Reality:
•A friend and I made a seemingly simple bet four years ago
about whether Bush or Obama would expand government faster, and we ultimately
decided to abandon the bet after realizing it’s gotten more complicated – and
dependent on highly contingent factors – than we’d foreseen, even with his
sophisticated suggestion of breaking the bet into three parts, two dependent on
the size of government relative to GDP (I think I won those two parts, albeit largely because the economy has done so
badly) and one dependent only on percent change in absolute spending (I think I
lost that part, due mainly to Bush
ratcheting up spending so much for bailout purposes in his final months in
office).
Ironically, if I had constructed the bet alone, I probably
would’ve included only the third portion, since it arguably has the clearest
ideological implications, and would thus have lost the whole bet, even
though Obama still spends like a socialist (and does so without even an
official budget in place, disturbingly).
But as it is, there were not only the ambiguities above but the
whole question of whether we were to remain bound by the “2000-2004” vs.

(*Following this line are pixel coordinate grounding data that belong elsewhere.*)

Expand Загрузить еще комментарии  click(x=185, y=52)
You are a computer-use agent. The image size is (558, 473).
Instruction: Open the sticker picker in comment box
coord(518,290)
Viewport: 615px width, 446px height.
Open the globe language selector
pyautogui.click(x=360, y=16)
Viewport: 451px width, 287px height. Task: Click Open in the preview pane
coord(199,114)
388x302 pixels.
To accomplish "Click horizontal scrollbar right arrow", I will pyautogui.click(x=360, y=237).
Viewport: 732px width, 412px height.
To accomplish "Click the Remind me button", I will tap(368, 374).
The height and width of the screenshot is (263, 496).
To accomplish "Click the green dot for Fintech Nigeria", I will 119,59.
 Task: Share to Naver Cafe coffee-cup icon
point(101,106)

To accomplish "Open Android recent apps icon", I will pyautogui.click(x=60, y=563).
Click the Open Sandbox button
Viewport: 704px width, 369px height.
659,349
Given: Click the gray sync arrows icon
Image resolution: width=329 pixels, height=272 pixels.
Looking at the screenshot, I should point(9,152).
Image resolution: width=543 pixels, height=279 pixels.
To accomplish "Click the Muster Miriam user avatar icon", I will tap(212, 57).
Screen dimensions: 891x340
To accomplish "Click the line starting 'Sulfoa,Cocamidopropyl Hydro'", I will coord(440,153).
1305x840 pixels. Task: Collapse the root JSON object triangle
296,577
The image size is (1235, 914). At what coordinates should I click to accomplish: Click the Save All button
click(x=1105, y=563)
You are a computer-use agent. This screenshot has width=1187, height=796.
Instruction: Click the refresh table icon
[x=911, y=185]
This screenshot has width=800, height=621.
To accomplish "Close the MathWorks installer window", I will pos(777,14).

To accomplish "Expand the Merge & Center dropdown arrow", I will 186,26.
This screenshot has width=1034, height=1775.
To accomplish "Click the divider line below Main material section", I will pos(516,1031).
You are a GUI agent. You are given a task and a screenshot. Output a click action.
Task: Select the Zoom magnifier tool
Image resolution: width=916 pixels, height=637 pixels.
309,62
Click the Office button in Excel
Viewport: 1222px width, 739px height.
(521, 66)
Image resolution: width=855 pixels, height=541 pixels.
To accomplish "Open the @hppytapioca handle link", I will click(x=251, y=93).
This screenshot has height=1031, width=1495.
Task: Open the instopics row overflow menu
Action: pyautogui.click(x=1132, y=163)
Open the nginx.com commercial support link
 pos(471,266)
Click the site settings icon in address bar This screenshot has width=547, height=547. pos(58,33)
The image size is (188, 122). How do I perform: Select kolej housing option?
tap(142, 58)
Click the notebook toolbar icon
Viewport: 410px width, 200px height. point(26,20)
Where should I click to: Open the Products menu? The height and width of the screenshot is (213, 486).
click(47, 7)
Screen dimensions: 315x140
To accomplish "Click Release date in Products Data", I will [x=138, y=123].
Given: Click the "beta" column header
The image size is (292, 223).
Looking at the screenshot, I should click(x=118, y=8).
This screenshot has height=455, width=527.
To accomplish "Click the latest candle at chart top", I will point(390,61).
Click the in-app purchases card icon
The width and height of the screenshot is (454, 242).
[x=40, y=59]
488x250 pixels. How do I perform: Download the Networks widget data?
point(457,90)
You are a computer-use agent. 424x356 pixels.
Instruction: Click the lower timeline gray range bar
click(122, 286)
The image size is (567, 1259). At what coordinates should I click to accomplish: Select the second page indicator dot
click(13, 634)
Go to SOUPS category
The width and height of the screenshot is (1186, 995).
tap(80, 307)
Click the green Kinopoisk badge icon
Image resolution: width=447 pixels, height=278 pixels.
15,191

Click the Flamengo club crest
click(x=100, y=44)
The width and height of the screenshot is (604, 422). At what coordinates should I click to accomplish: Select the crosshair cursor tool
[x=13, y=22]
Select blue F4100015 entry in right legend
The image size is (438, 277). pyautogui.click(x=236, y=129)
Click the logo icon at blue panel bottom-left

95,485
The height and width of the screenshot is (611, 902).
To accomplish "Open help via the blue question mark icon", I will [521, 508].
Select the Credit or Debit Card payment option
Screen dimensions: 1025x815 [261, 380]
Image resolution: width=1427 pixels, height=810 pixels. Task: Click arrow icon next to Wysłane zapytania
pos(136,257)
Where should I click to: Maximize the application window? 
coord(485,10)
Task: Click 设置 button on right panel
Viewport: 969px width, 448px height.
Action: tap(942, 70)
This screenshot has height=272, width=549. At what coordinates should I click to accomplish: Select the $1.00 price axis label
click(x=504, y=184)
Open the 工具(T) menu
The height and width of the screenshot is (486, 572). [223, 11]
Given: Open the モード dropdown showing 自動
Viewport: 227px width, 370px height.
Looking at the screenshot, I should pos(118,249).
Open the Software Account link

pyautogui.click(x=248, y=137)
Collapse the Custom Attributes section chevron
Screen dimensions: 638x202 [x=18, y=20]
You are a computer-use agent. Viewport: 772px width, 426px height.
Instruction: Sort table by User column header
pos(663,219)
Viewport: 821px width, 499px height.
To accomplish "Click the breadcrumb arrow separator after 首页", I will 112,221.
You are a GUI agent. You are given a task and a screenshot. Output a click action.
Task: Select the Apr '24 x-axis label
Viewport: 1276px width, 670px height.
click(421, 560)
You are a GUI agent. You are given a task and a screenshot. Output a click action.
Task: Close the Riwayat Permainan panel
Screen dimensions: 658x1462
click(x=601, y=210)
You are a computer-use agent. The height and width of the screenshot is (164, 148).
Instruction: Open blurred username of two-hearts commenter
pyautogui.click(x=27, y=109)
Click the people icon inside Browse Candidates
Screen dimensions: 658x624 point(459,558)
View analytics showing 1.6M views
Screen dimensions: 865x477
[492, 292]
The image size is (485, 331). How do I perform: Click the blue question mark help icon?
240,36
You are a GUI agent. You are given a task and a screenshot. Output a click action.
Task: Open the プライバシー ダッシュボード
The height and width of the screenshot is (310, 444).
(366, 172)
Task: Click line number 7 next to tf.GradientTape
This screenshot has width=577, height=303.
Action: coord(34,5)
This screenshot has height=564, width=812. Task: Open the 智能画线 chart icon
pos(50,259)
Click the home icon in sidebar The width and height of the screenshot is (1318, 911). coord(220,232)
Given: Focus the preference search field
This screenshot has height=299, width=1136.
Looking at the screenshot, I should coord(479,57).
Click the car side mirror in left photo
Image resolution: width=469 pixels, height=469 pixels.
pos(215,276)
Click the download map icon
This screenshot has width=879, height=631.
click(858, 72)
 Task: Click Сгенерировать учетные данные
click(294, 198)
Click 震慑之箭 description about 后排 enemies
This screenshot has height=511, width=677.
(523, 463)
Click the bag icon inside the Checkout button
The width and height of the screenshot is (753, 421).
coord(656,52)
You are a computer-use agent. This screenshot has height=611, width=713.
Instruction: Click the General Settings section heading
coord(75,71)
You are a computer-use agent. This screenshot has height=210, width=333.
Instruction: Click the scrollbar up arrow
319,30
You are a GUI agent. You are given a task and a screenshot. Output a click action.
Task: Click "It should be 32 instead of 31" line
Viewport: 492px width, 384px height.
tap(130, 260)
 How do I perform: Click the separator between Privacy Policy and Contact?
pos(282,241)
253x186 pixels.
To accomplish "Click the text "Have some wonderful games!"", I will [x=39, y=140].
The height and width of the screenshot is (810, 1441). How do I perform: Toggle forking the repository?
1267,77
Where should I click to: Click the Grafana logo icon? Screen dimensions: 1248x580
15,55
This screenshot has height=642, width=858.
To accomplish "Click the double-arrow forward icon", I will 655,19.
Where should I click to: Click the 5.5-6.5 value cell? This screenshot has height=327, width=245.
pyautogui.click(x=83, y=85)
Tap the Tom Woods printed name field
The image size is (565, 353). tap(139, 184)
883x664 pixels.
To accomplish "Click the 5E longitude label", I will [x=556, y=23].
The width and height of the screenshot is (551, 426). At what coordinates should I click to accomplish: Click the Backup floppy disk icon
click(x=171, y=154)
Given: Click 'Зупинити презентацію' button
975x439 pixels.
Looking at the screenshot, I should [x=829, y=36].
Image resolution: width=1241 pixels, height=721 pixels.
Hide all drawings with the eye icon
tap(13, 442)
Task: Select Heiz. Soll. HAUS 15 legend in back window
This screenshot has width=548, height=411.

“2008-2012” formulation we first agreed to or whether (as we’d probably both
now agree) it’d make more sense (for purposes of gauging presidential influence
as opposed to inheriting a budget from one’s predecessor) to use Fiscal Years
2002-2006 vs. Fiscal Years 2010-2014...which would then lead (if we settle up
now) to having to estimate 2014 spending, and...
Well, we just decided to call the whole thing off. Real-world politics, much like history, is a
disappointing, contingent mess compared to political philosophy. This much is clear: We are doomed.
Fantasy:
•The same friend will join my small band of Hobbit-goers (tomorrow night, 68th and
Broadway, pre-assigned seats in the back middle, IMAX 3D, in intriguingly controversial
feels-too-real 48 frames per second). One
member of our group asked me if hobbits are libertarian, to which I reply that
they (and Tolkien) are more nearly paleoconservative, opposed to both
governmental and industrial aspects of modernity (as the Shire coda at the end
of the Lord of the Rings books – left
out of the movies – suggests).
Tolkien was sort of a holdover from nineteenth-century Tory
agrarian thinking, though the right and capitalism have now become thoroughly
entwined.
•Garth Franklin makes a good point in an essay
about well-done
films that nonetheless feel like a “remarkable chore” instead of just being
enjoyabale. Will Hobbit prove to be one despite seeming kid-friendly and
effects-filled? “Remarkable chore” is
roughly how I feel half the time I’m at the Angelika – and pretty much every
time I try once more to enjoy a Pedro Almodovar or Gus Van Sant movie.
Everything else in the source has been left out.